Hamas, dün şafak vakti Gazze Şeridi'nin orta kesiminde büyük bir aşiretin üyelerini, diğer suçlamaların yanı sıra anarşi ve yardım tırlarının yağmalanması olaylarına karıştıkları iddiasıyla öldürdü. Olay, İsrail'in, Hamas ile El Fetih'e bağlı bazı aktivistler ya da bazı Filistinli aileler arasındaki farklılıkları istismar etmeye ve onları Gazze Şeridi'ndeki Hamas yönetimini zayıflatmak için ordusuyla koordineli çalışan silahlı milisler haline gelmiş gibi göstererek kendi çıkarlarına hizmet etmek için kullanmaya çalıştığı bir dönemde meydana geldi.

İsrail, Gazze Şeridi'nde 20 aydır sürdürdüğü savaşın başından bu yana, El Fetih aktivistlerinin ya da Gazze Şeridi'ndeki bazı aşiret üyelerinin Hamas'a yönelik düşmanlıklarını istismar ederek, Hamas'a karşı silahlı gruplar oluşturmaya çalıştı. Ekim 2023'ten bu yana savaşta yaşadığı gerilemelere rağmen Gazze Şeridi'ni yönetmeye devam eden Hamas ise bu yaklaşıma, İsrail'le bağlantısı olduğundan şüphelenilen bir dizi kişiyi infaz ederek karşılık verdi.
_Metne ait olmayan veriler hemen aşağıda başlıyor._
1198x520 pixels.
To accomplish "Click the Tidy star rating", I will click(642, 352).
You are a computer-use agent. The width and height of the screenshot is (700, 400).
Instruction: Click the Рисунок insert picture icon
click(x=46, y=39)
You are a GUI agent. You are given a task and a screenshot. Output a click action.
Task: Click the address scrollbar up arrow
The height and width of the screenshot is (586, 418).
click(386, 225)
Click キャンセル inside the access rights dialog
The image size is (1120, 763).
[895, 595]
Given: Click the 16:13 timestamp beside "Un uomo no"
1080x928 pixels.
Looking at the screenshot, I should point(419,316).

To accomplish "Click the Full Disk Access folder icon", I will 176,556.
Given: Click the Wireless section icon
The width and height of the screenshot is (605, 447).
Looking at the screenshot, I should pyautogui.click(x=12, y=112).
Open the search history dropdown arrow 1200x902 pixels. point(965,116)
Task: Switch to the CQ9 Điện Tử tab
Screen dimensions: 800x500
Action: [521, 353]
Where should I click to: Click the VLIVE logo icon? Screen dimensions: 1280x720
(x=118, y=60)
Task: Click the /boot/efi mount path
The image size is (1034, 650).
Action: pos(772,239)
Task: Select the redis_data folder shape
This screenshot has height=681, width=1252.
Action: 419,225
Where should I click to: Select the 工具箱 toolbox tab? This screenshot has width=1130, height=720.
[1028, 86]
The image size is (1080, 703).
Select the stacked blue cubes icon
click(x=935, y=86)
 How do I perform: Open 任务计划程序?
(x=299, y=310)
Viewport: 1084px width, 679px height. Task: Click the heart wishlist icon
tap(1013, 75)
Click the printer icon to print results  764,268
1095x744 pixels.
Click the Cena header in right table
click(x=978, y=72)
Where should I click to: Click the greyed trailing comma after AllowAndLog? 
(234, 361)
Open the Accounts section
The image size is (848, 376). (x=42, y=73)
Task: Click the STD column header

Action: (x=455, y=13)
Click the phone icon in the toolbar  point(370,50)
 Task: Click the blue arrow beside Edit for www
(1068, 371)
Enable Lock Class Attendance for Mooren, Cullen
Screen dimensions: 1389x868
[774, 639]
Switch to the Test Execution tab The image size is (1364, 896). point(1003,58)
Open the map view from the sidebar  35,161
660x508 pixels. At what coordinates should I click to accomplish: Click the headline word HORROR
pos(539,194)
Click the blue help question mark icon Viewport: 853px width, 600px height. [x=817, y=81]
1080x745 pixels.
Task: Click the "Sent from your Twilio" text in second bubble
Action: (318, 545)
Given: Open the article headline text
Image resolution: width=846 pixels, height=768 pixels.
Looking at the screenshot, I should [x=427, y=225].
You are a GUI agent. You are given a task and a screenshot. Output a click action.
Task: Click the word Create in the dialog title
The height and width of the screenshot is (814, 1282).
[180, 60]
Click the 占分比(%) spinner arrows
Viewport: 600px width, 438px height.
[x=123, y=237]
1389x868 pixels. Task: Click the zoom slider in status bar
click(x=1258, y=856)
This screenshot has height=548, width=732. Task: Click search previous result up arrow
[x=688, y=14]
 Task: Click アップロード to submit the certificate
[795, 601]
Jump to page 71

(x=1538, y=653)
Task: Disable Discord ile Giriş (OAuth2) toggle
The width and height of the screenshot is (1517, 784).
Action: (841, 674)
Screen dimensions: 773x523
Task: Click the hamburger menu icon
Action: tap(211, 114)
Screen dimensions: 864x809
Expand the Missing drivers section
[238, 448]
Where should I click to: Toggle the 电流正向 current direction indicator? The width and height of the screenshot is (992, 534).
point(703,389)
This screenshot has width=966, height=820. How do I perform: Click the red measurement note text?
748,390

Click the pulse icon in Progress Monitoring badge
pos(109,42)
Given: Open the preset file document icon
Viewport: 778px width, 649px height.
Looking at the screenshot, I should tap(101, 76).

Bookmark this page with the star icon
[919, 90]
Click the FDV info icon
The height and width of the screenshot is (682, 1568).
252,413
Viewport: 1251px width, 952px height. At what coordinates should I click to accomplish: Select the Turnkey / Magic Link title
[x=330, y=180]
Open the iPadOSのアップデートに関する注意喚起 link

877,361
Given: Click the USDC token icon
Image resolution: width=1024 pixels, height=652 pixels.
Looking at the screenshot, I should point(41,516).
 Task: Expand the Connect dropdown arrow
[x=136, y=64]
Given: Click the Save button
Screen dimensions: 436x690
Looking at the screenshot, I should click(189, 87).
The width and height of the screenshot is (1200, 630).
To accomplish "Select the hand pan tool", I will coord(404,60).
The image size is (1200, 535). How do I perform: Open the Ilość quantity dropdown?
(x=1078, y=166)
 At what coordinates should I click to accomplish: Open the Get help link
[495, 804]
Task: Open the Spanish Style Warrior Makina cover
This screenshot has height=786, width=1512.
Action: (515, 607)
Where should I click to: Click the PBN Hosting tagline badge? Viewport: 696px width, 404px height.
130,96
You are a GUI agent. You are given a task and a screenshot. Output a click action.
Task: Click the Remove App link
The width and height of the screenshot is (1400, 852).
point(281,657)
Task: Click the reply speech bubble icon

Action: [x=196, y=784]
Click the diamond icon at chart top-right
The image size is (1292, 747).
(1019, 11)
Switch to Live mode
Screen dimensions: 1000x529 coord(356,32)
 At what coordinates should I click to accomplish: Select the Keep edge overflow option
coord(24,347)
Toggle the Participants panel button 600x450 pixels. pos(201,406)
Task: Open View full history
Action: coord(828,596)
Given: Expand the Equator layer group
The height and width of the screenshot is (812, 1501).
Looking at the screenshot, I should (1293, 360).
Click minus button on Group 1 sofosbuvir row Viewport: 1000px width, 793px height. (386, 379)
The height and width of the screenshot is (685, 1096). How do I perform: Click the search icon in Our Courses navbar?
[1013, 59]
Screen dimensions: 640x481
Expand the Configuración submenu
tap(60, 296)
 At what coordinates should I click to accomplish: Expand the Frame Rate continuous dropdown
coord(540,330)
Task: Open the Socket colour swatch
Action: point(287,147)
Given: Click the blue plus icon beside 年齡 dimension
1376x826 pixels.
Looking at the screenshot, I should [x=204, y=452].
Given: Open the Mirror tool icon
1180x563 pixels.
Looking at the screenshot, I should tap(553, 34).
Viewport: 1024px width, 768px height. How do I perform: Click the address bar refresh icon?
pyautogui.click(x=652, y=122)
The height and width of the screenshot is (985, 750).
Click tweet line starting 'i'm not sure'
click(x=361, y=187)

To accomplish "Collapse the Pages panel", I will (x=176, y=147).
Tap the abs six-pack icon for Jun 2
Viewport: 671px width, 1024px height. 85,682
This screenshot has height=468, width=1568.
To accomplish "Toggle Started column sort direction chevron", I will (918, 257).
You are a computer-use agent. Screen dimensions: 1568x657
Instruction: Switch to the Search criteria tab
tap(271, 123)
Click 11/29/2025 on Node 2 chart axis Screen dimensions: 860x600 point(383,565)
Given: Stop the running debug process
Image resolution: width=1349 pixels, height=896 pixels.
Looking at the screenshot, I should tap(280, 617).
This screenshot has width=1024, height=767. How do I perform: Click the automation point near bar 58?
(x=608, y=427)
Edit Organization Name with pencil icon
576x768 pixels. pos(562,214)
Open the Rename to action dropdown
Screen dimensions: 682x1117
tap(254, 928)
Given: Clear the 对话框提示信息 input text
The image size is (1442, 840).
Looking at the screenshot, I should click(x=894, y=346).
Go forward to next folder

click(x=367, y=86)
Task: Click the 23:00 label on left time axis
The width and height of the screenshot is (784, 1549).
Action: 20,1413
Hamas'ın son operasyonunda dün şafak vakti Gazze Şeridi'nin orta kesimindeki Deyr el-Balah'ta büyük bir aşirete mensup yaklaşık 12 Filistinli öldürüldü. Söz konusu aşiretin üyeleri, Deyr el-Balah'ın doğusunda İsrail güçlerinin konuşlandığı bölgelerde ya da yakınlarında bulunuyordu.

Şarku’l Avsat'a konuşan saha kaynakları, öldürülenlerin bir kısmının son zamanlarda yaşanan anarşinin ve yardım tırlarını yağmalama girişimlerinin arkasında olduklarından şüphelenildiğini bildirdi. Bazılarının ise İsrail için casusluk faaliyeti yürüttüklerini iddia eden kaynaklar, bunun da Hamas kaynakları tarafından doğrulandığını söyledi.

İsrail'in Hamas'la mücadele etmek için desteklemeye çalıştığı, Gazze Şeridi'nin güneyindeki Refah'ın bazı bölgelerinde, İsrail'in tamamen işgal ettiği ve sakinlerini yerinden ettiği bölgelerde bulunan Yaser Ebu Şebab silahlı grubu gibi pek çok benzer vaka olduğu açık. Filistin Yönetimi, Ebu Şebab'ın kendisiyle olan ilişkisini reddetmiş olsa da Ebu Şebab, Filistin Yönetimi'ne atıfta bulunarak defalarca ‘Filistin meşruiyeti’ altında faaliyet gösterdiğini iddia etti.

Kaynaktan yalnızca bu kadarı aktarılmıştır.